--- Provided data Enclosed Below ---
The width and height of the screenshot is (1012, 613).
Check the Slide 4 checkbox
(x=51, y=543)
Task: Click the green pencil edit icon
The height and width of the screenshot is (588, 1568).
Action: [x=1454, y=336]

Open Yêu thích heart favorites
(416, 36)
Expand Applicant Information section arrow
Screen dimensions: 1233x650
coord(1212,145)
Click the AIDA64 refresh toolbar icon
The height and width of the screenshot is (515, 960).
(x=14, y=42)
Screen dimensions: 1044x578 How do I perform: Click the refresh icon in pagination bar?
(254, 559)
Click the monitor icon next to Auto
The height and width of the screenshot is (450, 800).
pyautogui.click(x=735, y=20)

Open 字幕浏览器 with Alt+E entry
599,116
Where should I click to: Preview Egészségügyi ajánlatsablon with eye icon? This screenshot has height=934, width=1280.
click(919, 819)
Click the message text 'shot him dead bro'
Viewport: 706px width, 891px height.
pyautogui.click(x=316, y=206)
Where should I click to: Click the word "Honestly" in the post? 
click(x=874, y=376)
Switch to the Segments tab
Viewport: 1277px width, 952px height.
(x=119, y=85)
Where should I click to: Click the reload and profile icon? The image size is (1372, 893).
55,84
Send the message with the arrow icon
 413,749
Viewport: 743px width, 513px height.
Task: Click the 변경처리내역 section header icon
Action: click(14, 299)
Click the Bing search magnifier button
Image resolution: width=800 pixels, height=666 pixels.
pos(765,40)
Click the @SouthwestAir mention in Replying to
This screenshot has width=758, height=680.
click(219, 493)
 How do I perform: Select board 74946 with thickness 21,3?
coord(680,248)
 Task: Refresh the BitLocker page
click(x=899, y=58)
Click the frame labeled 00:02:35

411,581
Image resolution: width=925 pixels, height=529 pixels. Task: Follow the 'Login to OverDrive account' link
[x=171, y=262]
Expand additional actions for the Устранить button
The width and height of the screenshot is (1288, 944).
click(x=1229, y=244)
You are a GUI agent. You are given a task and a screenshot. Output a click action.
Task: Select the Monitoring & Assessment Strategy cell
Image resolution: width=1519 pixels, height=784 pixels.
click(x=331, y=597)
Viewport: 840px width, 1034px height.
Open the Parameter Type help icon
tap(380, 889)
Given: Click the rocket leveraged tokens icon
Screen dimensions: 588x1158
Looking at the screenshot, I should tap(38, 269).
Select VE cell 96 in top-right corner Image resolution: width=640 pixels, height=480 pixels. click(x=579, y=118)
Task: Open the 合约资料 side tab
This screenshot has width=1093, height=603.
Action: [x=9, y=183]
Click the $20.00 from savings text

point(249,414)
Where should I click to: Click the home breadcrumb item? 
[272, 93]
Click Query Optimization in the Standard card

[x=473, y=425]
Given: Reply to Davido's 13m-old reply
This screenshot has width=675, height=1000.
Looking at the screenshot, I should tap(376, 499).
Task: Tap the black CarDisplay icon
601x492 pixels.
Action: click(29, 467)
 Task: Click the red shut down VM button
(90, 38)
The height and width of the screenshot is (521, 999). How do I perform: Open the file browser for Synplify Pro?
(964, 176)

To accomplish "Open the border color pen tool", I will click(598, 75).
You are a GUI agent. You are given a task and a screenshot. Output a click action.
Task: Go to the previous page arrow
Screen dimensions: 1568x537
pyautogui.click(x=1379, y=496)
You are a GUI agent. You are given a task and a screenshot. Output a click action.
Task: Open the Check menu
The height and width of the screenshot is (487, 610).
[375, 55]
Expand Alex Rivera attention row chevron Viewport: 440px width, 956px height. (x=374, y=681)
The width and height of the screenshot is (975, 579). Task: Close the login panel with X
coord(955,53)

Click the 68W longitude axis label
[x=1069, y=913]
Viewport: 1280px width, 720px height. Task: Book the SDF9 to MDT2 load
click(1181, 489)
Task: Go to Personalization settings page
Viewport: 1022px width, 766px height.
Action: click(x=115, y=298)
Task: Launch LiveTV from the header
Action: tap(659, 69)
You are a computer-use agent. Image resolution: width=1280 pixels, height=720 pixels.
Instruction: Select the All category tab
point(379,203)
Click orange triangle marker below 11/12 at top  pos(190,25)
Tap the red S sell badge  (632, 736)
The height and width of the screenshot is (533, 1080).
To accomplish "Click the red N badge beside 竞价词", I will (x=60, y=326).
--- End of Enclosed Provided data ---
• Work required
All of the entries are to be transcribed exactly.

• Solution for this problem
The width and height of the screenshot is (1012, 613).
Check the Slide 4 checkbox
(x=51, y=543)
Task: Click the green pencil edit icon
The height and width of the screenshot is (588, 1568).
Action: [x=1454, y=336]

Open Yêu thích heart favorites
(416, 36)
Expand Applicant Information section arrow
Screen dimensions: 1233x650
coord(1212,145)
Click the AIDA64 refresh toolbar icon
The height and width of the screenshot is (515, 960).
(x=14, y=42)
Screen dimensions: 1044x578 How do I perform: Click the refresh icon in pagination bar?
(254, 559)
Click the monitor icon next to Auto
The height and width of the screenshot is (450, 800).
pyautogui.click(x=735, y=20)

Open 字幕浏览器 with Alt+E entry
599,116
Where should I click to: Preview Egészségügyi ajánlatsablon with eye icon? This screenshot has height=934, width=1280.
click(919, 819)
Click the message text 'shot him dead bro'
Viewport: 706px width, 891px height.
pyautogui.click(x=316, y=206)
Where should I click to: Click the word "Honestly" in the post? 
click(x=874, y=376)
Switch to the Segments tab
Viewport: 1277px width, 952px height.
(x=119, y=85)
Where should I click to: Click the reload and profile icon? The image size is (1372, 893).
55,84
Send the message with the arrow icon
 413,749
Viewport: 743px width, 513px height.
Task: Click the 변경처리내역 section header icon
Action: click(14, 299)
Click the Bing search magnifier button
Image resolution: width=800 pixels, height=666 pixels.
pos(765,40)
Click the @SouthwestAir mention in Replying to
This screenshot has width=758, height=680.
click(219, 493)
 How do I perform: Select board 74946 with thickness 21,3?
coord(680,248)
 Task: Refresh the BitLocker page
click(x=899, y=58)
Click the frame labeled 00:02:35

411,581
Image resolution: width=925 pixels, height=529 pixels. Task: Follow the 'Login to OverDrive account' link
[x=171, y=262]
Expand additional actions for the Устранить button
The width and height of the screenshot is (1288, 944).
click(x=1229, y=244)
You are a GUI agent. You are given a task and a screenshot. Output a click action.
Task: Select the Monitoring & Assessment Strategy cell
Image resolution: width=1519 pixels, height=784 pixels.
click(x=331, y=597)
Viewport: 840px width, 1034px height.
Open the Parameter Type help icon
tap(380, 889)
Given: Click the rocket leveraged tokens icon
Screen dimensions: 588x1158
Looking at the screenshot, I should tap(38, 269).
Select VE cell 96 in top-right corner Image resolution: width=640 pixels, height=480 pixels. click(x=579, y=118)
Task: Open the 合约资料 side tab
This screenshot has width=1093, height=603.
Action: [x=9, y=183]
Click the $20.00 from savings text

point(249,414)
Where should I click to: Click the home breadcrumb item? 
[272, 93]
Click Query Optimization in the Standard card

[x=473, y=425]
Given: Reply to Davido's 13m-old reply
This screenshot has width=675, height=1000.
Looking at the screenshot, I should tap(376, 499).
Task: Tap the black CarDisplay icon
601x492 pixels.
Action: click(29, 467)
 Task: Click the red shut down VM button
(90, 38)
The height and width of the screenshot is (521, 999). How do I perform: Open the file browser for Synplify Pro?
(964, 176)

To accomplish "Open the border color pen tool", I will click(598, 75).
You are a GUI agent. You are given a task and a screenshot. Output a click action.
Task: Go to the previous page arrow
Screen dimensions: 1568x537
pyautogui.click(x=1379, y=496)
You are a GUI agent. You are given a task and a screenshot. Output a click action.
Task: Open the Check menu
The height and width of the screenshot is (487, 610).
[375, 55]
Expand Alex Rivera attention row chevron Viewport: 440px width, 956px height. (x=374, y=681)
The width and height of the screenshot is (975, 579). Task: Close the login panel with X
coord(955,53)

Click the 68W longitude axis label
[x=1069, y=913]
Viewport: 1280px width, 720px height. Task: Book the SDF9 to MDT2 load
click(1181, 489)
Task: Go to Personalization settings page
Viewport: 1022px width, 766px height.
Action: click(x=115, y=298)
Task: Launch LiveTV from the header
Action: tap(659, 69)
You are a computer-use agent. Image resolution: width=1280 pixels, height=720 pixels.
Instruction: Select the All category tab
point(379,203)
Click orange triangle marker below 11/12 at top  pos(190,25)
Tap the red S sell badge  (632, 736)
The height and width of the screenshot is (533, 1080).
To accomplish "Click the red N badge beside 竞价词", I will (x=60, y=326).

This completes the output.